Par ces positions de principe fondatrices, il nous semble possible de construire des postures à même d’accompagner une expression de la sexualité et de l’affectivité relativement préservée des confusions de pouvoir et de maîtrise. En corollaire, il devient donc plus aisé de la penser pour ce qu’elle est (une dimension humaine fondamentale) plutôt que pour ce que nous craignons qu’elle puisse devenir (une source de risque venant déstabiliser l’établissement). En cela nous semble résider l’essence d’un accompagnement proposé à un citoyen sexué en situation de handicap, et non à un usager handicapé dont la sexualisation dépend de la volonté institutionnelle.
Bien entendu, ces propos ne viennent pas nier l’importance des défis à relever.
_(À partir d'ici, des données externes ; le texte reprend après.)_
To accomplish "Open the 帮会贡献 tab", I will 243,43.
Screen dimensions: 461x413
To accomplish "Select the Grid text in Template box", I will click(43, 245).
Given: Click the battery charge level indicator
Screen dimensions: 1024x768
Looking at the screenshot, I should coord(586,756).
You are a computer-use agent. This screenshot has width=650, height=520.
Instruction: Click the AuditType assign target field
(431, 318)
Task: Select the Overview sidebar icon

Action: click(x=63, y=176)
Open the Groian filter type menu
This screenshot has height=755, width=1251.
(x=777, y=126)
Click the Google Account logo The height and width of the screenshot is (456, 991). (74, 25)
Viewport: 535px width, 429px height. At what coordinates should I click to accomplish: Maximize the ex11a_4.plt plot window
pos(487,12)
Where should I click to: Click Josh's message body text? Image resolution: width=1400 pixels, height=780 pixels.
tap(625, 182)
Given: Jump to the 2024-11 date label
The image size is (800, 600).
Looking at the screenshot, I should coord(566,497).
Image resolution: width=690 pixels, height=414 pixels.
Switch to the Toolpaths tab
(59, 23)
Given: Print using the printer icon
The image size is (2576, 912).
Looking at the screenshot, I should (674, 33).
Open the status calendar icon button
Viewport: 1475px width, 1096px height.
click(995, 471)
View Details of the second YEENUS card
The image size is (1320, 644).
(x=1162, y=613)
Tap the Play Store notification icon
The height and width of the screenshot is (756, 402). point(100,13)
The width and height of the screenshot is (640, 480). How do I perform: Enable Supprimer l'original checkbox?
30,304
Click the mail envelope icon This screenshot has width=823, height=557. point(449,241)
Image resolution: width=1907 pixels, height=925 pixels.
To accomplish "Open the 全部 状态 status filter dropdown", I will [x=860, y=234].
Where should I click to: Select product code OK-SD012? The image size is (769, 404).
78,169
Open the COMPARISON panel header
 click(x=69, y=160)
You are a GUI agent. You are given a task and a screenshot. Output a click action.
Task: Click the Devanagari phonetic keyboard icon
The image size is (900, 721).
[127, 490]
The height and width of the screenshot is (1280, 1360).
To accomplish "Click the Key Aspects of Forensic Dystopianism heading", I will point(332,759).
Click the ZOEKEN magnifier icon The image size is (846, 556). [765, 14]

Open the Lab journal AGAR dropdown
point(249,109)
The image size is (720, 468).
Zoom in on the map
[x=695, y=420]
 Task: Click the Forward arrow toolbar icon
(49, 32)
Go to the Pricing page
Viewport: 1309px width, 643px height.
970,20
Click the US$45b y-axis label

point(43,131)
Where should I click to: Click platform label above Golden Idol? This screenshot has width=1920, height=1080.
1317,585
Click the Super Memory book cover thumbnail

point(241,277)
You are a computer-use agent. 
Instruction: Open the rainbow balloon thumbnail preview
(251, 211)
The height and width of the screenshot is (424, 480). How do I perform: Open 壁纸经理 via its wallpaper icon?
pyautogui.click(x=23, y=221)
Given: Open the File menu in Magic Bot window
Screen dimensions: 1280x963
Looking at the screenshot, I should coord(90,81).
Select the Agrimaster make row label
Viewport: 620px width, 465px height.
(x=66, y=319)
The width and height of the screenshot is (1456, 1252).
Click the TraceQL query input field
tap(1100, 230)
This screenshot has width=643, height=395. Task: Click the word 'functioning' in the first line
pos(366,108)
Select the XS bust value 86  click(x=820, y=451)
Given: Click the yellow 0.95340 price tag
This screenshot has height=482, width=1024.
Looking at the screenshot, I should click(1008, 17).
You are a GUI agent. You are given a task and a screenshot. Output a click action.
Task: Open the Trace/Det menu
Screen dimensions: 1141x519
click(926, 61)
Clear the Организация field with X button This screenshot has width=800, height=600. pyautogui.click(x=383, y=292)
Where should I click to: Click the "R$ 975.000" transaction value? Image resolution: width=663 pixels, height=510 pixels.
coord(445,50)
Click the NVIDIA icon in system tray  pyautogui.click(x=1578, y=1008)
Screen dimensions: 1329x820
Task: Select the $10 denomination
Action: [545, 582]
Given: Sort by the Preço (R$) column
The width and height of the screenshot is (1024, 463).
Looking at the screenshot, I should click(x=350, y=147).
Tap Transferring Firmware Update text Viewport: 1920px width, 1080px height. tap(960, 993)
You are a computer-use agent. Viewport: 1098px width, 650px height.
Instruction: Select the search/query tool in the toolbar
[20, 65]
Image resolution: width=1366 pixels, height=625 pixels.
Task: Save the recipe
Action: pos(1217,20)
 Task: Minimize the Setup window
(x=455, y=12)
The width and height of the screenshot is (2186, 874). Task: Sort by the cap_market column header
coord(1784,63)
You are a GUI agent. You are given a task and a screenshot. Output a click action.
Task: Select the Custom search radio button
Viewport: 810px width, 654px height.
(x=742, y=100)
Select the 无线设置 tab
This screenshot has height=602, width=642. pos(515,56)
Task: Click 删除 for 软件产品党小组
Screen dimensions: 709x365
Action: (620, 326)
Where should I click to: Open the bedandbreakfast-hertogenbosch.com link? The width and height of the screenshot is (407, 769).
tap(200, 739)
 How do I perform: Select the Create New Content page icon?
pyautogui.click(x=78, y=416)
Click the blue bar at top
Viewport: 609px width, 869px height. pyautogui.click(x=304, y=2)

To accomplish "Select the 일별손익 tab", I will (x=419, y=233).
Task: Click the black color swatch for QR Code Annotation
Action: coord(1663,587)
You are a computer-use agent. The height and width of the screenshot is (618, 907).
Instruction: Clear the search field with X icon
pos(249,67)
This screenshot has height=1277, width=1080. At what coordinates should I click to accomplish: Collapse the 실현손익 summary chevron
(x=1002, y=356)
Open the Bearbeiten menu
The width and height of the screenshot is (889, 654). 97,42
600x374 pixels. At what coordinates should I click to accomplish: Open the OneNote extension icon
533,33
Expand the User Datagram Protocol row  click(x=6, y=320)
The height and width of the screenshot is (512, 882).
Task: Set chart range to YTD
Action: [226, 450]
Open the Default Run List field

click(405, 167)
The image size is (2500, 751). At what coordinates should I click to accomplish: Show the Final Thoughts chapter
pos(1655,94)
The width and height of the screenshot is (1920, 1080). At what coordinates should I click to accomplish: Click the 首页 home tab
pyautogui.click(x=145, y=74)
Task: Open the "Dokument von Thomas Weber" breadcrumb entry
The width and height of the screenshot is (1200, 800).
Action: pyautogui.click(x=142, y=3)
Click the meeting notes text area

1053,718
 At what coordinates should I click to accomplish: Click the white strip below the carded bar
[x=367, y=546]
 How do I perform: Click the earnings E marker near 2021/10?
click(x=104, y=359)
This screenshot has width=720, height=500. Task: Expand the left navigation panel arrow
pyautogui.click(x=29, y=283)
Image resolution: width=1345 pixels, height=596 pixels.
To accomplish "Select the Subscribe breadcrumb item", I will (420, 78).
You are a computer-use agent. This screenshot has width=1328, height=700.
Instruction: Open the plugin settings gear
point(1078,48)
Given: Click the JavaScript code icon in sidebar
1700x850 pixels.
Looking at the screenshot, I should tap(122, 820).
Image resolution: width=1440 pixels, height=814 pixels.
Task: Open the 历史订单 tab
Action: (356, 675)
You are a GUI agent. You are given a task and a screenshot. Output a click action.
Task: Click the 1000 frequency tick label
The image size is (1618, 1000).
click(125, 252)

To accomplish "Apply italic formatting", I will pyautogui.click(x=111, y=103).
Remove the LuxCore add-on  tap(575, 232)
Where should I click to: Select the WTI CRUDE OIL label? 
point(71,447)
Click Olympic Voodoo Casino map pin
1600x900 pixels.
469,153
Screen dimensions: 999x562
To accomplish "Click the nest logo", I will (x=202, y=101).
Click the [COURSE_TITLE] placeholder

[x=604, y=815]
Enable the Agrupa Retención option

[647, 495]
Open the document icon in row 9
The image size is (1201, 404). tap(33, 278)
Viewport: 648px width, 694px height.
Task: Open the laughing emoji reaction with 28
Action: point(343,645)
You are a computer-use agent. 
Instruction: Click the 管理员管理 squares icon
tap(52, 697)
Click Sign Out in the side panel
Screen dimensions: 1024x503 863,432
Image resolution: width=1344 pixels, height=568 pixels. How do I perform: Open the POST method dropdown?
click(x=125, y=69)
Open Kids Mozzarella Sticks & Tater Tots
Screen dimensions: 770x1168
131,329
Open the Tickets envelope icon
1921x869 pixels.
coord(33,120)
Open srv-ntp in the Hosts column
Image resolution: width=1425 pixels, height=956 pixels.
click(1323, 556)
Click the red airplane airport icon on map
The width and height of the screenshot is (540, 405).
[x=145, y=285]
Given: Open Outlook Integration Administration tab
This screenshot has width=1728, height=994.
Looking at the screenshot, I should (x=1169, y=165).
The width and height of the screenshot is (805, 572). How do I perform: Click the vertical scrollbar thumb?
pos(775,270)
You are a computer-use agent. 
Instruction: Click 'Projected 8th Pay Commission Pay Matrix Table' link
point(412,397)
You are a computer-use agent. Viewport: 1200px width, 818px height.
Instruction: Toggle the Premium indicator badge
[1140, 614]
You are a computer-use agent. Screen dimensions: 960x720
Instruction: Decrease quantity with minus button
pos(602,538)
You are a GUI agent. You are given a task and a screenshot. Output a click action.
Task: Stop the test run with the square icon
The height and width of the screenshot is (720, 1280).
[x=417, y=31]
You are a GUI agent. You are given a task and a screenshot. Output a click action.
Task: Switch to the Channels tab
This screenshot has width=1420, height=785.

Ces derniers sont considérables, mais aussi aggravés par le retard pris depuis nombre d’années au sein des établissements.

Il s’agit en premier lieu de ne pas créer les conditions d’un échec en plaçant le pouvoir institutionnel là il n’a pas à se situer (autoriser ce qui ne relève pourtant pas de sa décision), en lieu et place d’un positionnement global qui lui permettrait d’agir là où il est trop souvent absent, c'est-à-dire dans le champ de l’accompagnement des personnes qui lui confient leur bien-être au quotidien.

A partir de cette posture nous semble-t-il possible de commencer à réfléchir à tous ces défis, pour l’heure trop souvent camouflés par des stratégies d’évitement peu propices à la constitution de pratiques favorables à leur résolution.

 

[1] Par exemple : Article 9 du Code civil (« Respect de la vie privée »), Loi du 4 mars 2002, article L1110-4 du Code de la Santé Publique, Article 226-4 du Code pénal, etc.

[2] Infections Sexuellement Transmissibles.

[3] Ce terme étant utilisé dans son acception juridique, c'est-à-dire celui d’un texte de loi décrivant un droit et ses modalités de disposition par les citoyens.

[4] La possibilité d’intimité ne reposant pas sur le fait de pouvoir fermer sa porte de chambre mais bien de pouvoir décider du moment où elle sera à nouveau ouverte. Les stratégies visant à permettre à l’usager de placer un symbole sur sa porte « pour ne pas être dérangé » ne résolvent pas la difficulté puisque l’intimité repose aussi sur le fait de ne pas rendre compte aux professionnels des moments où l’on a choisi d’acter sa sexualité.

[5] Rares sont les institutions proposant ou facilitant l’accès libre aux préservatifs masculins et féminins.

[6] Et, lorsque le cas existe, de chambres doubles mixtes ; ce qui montre l’empêchement d’une sexualité de couple autant qu’une centration sur la dimension hétérosexuelle de la sexualité humaine.

[7]  Ne serait-ce que par la possibilité d’avoir des glaces ou des sirops permettant d’humecter la bouche et de profiter d’un accès aux saveurs.